A block of data
------------

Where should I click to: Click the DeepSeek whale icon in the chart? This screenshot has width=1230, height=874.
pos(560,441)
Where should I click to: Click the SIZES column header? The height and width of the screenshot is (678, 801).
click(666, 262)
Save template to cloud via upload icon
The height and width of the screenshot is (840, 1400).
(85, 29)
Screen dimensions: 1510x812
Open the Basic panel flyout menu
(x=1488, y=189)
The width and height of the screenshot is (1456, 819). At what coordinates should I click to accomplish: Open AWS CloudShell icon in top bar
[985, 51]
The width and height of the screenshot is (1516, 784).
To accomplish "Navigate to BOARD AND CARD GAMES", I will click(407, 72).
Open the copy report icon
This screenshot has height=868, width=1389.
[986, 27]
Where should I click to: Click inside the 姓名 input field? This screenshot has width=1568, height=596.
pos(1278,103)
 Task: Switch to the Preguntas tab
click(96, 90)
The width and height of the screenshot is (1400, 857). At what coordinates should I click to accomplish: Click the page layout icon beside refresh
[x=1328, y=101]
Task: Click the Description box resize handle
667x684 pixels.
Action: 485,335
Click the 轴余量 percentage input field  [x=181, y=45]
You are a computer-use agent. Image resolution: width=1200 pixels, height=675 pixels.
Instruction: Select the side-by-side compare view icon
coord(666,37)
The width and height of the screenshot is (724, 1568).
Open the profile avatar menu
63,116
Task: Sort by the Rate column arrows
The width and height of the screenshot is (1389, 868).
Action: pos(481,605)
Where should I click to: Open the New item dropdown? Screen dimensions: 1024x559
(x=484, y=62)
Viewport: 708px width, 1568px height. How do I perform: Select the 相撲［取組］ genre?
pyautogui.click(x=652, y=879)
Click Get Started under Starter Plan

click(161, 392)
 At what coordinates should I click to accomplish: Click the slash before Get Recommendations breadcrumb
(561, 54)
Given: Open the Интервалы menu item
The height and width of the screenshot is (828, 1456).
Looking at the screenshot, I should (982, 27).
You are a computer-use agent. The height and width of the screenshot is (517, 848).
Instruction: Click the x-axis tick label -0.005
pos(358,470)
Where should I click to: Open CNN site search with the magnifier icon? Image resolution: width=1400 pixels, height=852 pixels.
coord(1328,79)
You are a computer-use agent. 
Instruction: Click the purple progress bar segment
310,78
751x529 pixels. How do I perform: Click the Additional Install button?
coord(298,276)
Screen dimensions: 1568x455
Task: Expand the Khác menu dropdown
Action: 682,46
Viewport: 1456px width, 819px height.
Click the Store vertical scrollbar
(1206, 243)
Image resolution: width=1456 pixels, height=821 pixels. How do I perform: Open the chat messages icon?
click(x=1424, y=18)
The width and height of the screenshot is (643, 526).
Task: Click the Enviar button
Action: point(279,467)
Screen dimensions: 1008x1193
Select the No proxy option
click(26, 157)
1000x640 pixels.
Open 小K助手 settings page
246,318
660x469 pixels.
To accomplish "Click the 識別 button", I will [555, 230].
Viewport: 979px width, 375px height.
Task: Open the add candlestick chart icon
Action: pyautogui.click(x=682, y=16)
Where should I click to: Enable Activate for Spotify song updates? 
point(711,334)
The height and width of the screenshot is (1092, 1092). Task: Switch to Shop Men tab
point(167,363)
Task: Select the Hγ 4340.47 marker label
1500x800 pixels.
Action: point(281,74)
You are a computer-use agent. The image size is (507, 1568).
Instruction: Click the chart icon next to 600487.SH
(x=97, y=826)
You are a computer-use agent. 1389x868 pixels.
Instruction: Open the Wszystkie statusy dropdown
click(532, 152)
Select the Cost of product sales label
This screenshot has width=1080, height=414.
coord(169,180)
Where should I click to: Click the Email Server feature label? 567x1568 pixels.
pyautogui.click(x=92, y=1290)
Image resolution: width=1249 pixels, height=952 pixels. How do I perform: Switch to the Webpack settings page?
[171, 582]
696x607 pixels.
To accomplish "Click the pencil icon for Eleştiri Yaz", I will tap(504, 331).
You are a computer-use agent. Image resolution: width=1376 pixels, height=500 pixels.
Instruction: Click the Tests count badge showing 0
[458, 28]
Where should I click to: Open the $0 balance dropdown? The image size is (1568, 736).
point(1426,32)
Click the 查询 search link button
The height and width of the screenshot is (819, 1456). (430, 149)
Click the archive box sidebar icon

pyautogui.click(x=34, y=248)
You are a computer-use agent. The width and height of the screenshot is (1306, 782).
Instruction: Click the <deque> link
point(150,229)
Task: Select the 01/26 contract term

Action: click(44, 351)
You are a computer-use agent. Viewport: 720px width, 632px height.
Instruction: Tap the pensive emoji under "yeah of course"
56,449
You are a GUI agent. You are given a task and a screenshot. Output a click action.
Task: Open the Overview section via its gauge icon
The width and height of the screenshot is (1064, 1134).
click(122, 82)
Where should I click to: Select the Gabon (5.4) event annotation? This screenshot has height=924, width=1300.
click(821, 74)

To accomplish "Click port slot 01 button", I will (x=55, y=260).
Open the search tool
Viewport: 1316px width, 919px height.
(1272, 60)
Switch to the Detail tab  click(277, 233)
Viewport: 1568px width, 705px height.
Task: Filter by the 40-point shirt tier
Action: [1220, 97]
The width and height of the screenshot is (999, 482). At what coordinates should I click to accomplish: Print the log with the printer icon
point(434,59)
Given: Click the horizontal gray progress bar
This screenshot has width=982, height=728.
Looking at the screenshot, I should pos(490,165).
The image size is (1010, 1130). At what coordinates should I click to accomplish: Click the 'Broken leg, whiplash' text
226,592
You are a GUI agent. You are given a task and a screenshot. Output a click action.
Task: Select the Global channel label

------------

**EXERCISE GOAL:** Could you write out the data again from its first line through the line with "click(666, 262)", requests included, adding 22 to every coordinate in the answers?

**THE ANSWER:**
Where should I click to: Click the DeepSeek whale icon in the chart? This screenshot has width=1230, height=874.
pos(582,463)
Where should I click to: Click the SIZES column header? The height and width of the screenshot is (678, 801).
click(688, 284)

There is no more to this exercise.